Travis: this isn't me
communicating w/ the tag
... it's me interoperating w/ my laptop, and I have a host of
information there, and I want to scope it down
<zkis> filtering helps you to implement more efficiently an interaction system using NFC, when you know how you want to use NFC
kenneth_: only what you were writing
dom: I have 10 NFC tags in front
of me, and only one of them has data I wrote
... browser only bother me when there's a tag I wrote
Travis: ok, that makes sense
Josh_Soref: you're missing the example of two apps from the same site
riju: filtering based on data (json)
kenneth_: originally, it was just URL, I don't remember when it got added
Josh_Soref: you're missing the prose explaining that you have 3 NFC tags on a table, with three different kinds of data, and an app that only wants to know about a tag if it has a certain kind of data
Travis: kind was a media type
kenneth_: the names came from annevk
riju: it was mediaType before
anssik: one kind is used in MediaTrack
kenneth_: `kind` came from annevk
Travis: conflict of TAG members
jyasskin: this could
navigator.nfc.requestWatch() /
navigator.nfc.requestPush()
... nfc doesn't give the right hook for permission
Travis: geolocation does have a namespace
dom: for Media, we have navigator.mediaDevices.{}
<zkis> see https://github.com/w3c/web-nfc/issues/67
kenneth: the reason we have an adapter is for development purposes
jyasskin: the same problem shows
up in Bluetooth also
... you could have two Radios
... there's one interface, it uses both radios to accomplish
the action
... if in the future, we should be able to add a way to
enumerate
anssik: I plus one that
approach
... we should optimize for the assumption which adapter
... isn't important
kenneth_: but it needs to be a promise
anssik: and they are a promise
[ anssik explains how to fix the spec ]
dom: don't i need to know which adapter
jyasskin: it should listen on
both radios
... and it should try to write on both
... it should stop successfully once one successfully
writes
... top level publishes to all
... and maybe later an advanced api
<zkis> wait, this is not how NFC works
dom: I agree to make things simple, as simple as they should be
Josh_Soref: it doesn't matter.
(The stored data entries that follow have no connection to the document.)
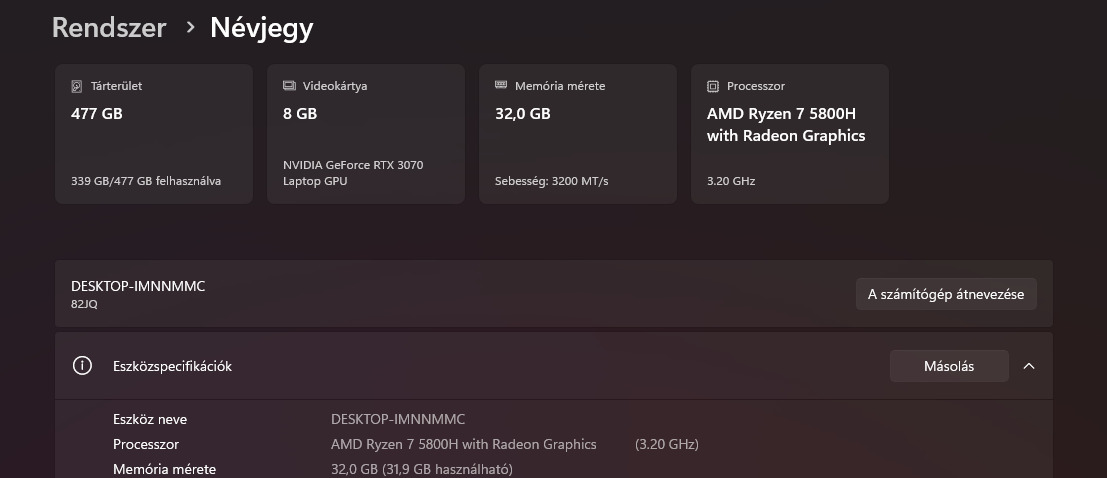Click the Tárterület storage icon
This screenshot has height=478, width=1107.
click(x=77, y=87)
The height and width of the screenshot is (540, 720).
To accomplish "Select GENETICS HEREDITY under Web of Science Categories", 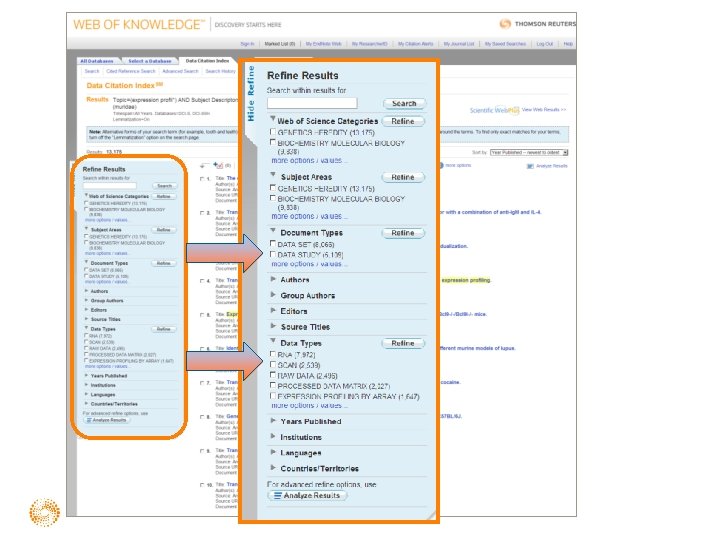I will pyautogui.click(x=273, y=132).
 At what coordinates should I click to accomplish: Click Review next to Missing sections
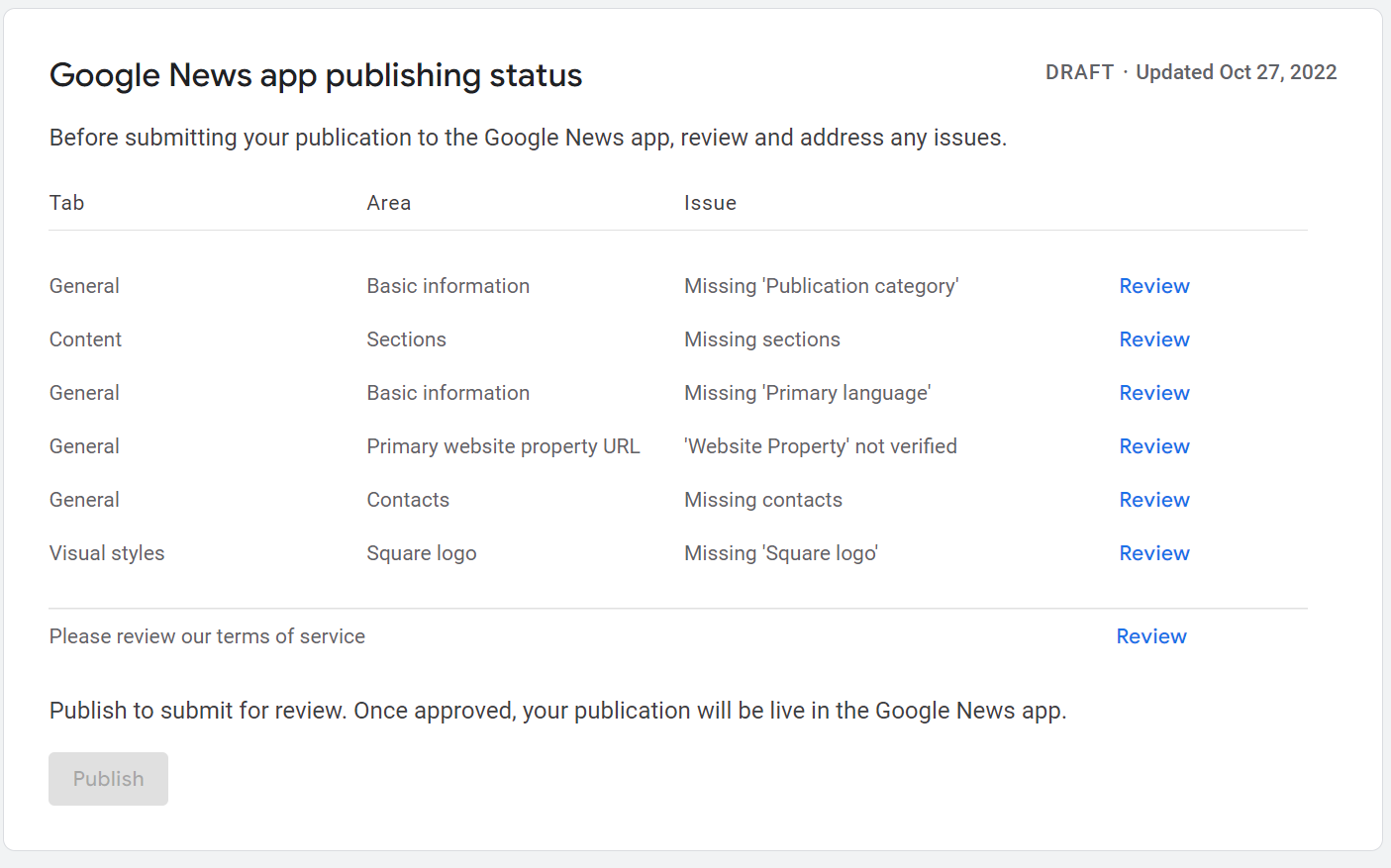tap(1153, 339)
UAs and hardware can do this
<jyasskin> zkis: Which piece doesn't work with NFC?
anssik: people seem to be
interested in getting rid of the adapter abstraction
... zkis could you follow the discussion on irc?
... could you explain why the adapter abstraction is
needed?
... what is the UC/limit?
zkis: the notion of representing
the physical entity is important
... you may have an internal NFC adapter, and one via USB, you
may want to choose which one to use
... you could have a default, trusted on the platform
... but it would be good to know which you're using
anssik: the proposal is to merge
these together
... from jyasskin to use all the radios
... at the same time
... if you're watching, the user doesn't care which is closest
to the tag(s)
... and in writing, the one that is faster does the
operation
... making the api simpler for the common UC, where you only
have one radio
zkis: I'm not sure you can
physically touch the tags at the same time
... usually you could do what jyasskin is asking
jyasskin: are you worried about the race condition?
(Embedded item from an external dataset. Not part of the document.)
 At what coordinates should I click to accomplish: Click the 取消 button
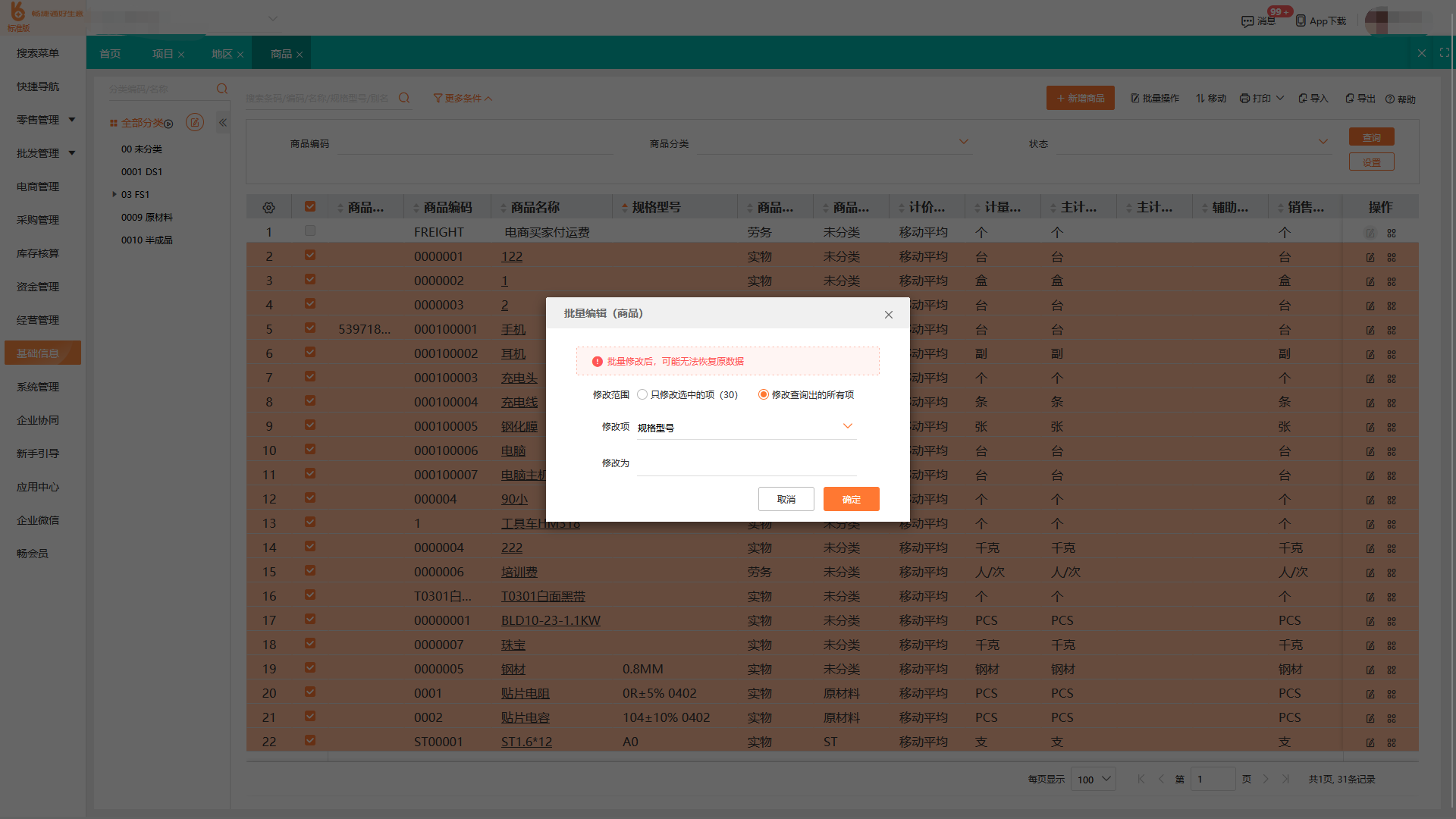(786, 499)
zkis: there's no such race
... there's some range for NFC, based on the adapter
... but I was talking about two tags, one per adapter
jyasskin: you have some race with
which took affect first, most of the time it won't happen
... we shouldn't complicate the API for the common case
dom: first to succeed, if one
jyasskin: two tags, two adapters,
what happens?
... it picks one
... watch could only resolve once
... push, it could push both
kenneth_: you might get both pushes
jyasskin: yes, but the user asked for it
Travis: in my feedback, I don't
propose merging that way
... I was just saying that you choose the adapter, which if it
were sync ...
... it seemed one step too far removed
anssik: so, rename method, and move it one level up
Josh_Soref: does it kill the model to let the UA know that there are tags present?
jyasskin: I don't think the API allows the UA to know that, it just allows you to publish
kenneth_: I don't think it's a
problem
... I'd be ok with that
anssik: I'm not hearing full consensus in the room
dom: i'm unconvinced
<zkis> navigator.requestNFC() would be fine, returning a Promise<NFC>
anssik: the proposal from Travis
was well received
... we may need to keep this open
<anssik> https://github.com/w3c/web-nfc/issues/66
kenneth_: can we get you guys go
to the issue?
... and comment
dom: +1 on navigator.requestNFC over nfc.requestAdapter()
mfoltzgoogle: I compared the UC
doc w/ the spec
... i was hard to see how the user bootstrapped something
... in the museum UC, I wasn't sure how I bootstrapped
... do I need to have an app?
<anssik> https://w3c.github.io/web-nfc/use-cases.html#reading-generic-information-in-a-museum
mfoltzgoogle: does the app open
itself?
... if the UA sees a tag and there's a tab elsewhere for it, do
i foreground that tab?
... similarly for P2P
... the spec doesn't include more about what prompts to
include
... but maybe more text about what prompting could happen in
those UCs
kenneth_: we haven't looked at
the bootstrapping
... we could probably bootstrap w/ URLs
... need to think about it more and write some spec text
zkis: most phones have default
behavior for tag types
... usual action is open browser
... we could open that page
... maximal from this
... this interferes w/ the basic behavior on the tag
dom: by default a url on a tag results in opening the url
Josh_Soref: could you have a .requestedTag ?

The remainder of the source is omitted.